4. **Find the smallest number of "bits" and divide by it!**
Now we have these numbers: C: 4.05, H: 8.10, O: 2.70. The smallest number is 2.70 (from Oxygen). To find the simplest ratio, we divide all our "bits" numbers by this smallest one:
For Carbon: 4.05 / 2.70 = 1.5
For Hydrogen: 8.10 / 2.70 = 3
For Oxygen: 2.70 / 2.70 = 1

5. **Make sure all the numbers are whole!**
We got C: 1.5, H: 3, O: 1. We can't have half an atom in a molecule, so we need to make all these numbers whole. If we multiply everything by 2, they will all become whole numbers!
Carbon: 1.5 * 2 = 3
Hydrogen: 3 * 2 = 6
Oxygen: 1 * 2 = 2

So, the simplest recipe, or empirical formula, for this compound is C3H6O2! That means for every 3 carbon atoms, there are 6 hydrogen atoms and 2 oxygen atoms. Cool!

Alternative answer

Answer: C₃H₆O₂ Explain
This is a question about finding the simplest whole-number ratio of atoms in a chemical compound, which we call the empirical formula . The solving step is:

Hey friend! This problem is like figuring out the recipe for a secret ingredient, but instead of cups and spoons, we're using percentages and atomic weights!

1. **Find the missing percentage:** We know the compound has Carbon (C), Hydrogen (H), and Oxygen (O).
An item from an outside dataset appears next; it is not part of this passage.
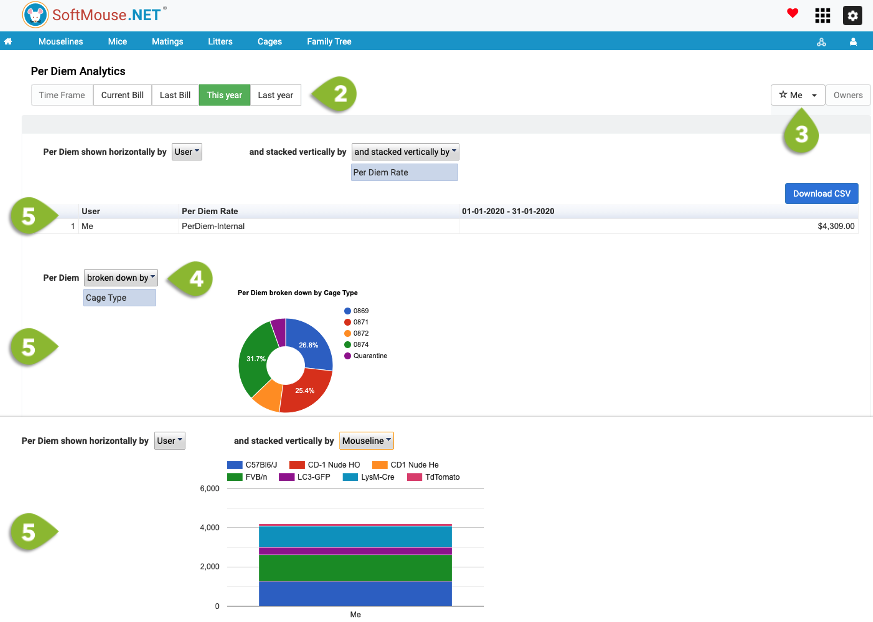Screen dimensions: 873x622
Task: Go to the Family Tree menu
Action: tap(329, 42)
They told us the percentages for C and H. Since the whole thing has to add up to 100%, we can find the percentage of Oxygen.
* Percent Oxygen = 100% - (Percent Carbon + Percent Hydrogen)
* Percent Oxygen = 100% - (48.64% + 8.16%)
* Percent Oxygen = 100% - 56.80% = 43.20%

2. **Imagine we have 100 grams:** This makes it super easy! If we have 100 grams of the compound, then the percentages directly tell us how many grams of each element we have.
* Carbon (C): 48.64 grams
* Hydrogen (H): 8.16 grams
* Oxygen (O): 43.20 grams

3. **Convert grams to "moles":** Think of moles like "dozens" for atoms. We need to know how many "dozens" of each atom we have. To do this, we divide the grams of each element by its atomic weight (which is how much one "dozen" of that atom weighs).
* Atomic weights we'll use: Carbon ≈ 12.01 g/mol, Hydrogen ≈ 1.008 g/mol, Oxygen ≈ 16.00 g/mol
* Moles of C = 48.64 g / 12.01 g/mol ≈ 4.050 moles
* Moles of H = 8.16 g / 1.008 g/mol ≈ 8.095 moles
* Moles of O = 43.20 g / 16.00 g/mol ≈ 2.700 moles

4. **Find the simplest whole-number ratio:** Now we have the number of "dozens" of each atom. To find the simplest recipe, we divide all these "dozen" numbers by the *smallest* "dozen" number we got.
* The smallest number is 2.700 (for Oxygen).
* Ratio for C = 4.050 / 2.700 ≈ 1.5
* Ratio for H = 8.095 / 2.700 ≈ 3.0
* Ratio for O = 2.700 / 2.700 = 1.0

Uh oh! We can't have 1.5 atoms! Since we have a .5, we need to multiply *all* our ratios by 2 to get rid of the fraction and make them whole numbers.
* C: 1.5 * 2 = 3
* H: 3.0 * 2 = 6
* O: 1.0 * 2 = 2

So, the simplest whole-number ratio of Carbon to Hydrogen to Oxygen is 3:6:2. This means our empirical formula is C₃H₆O₂!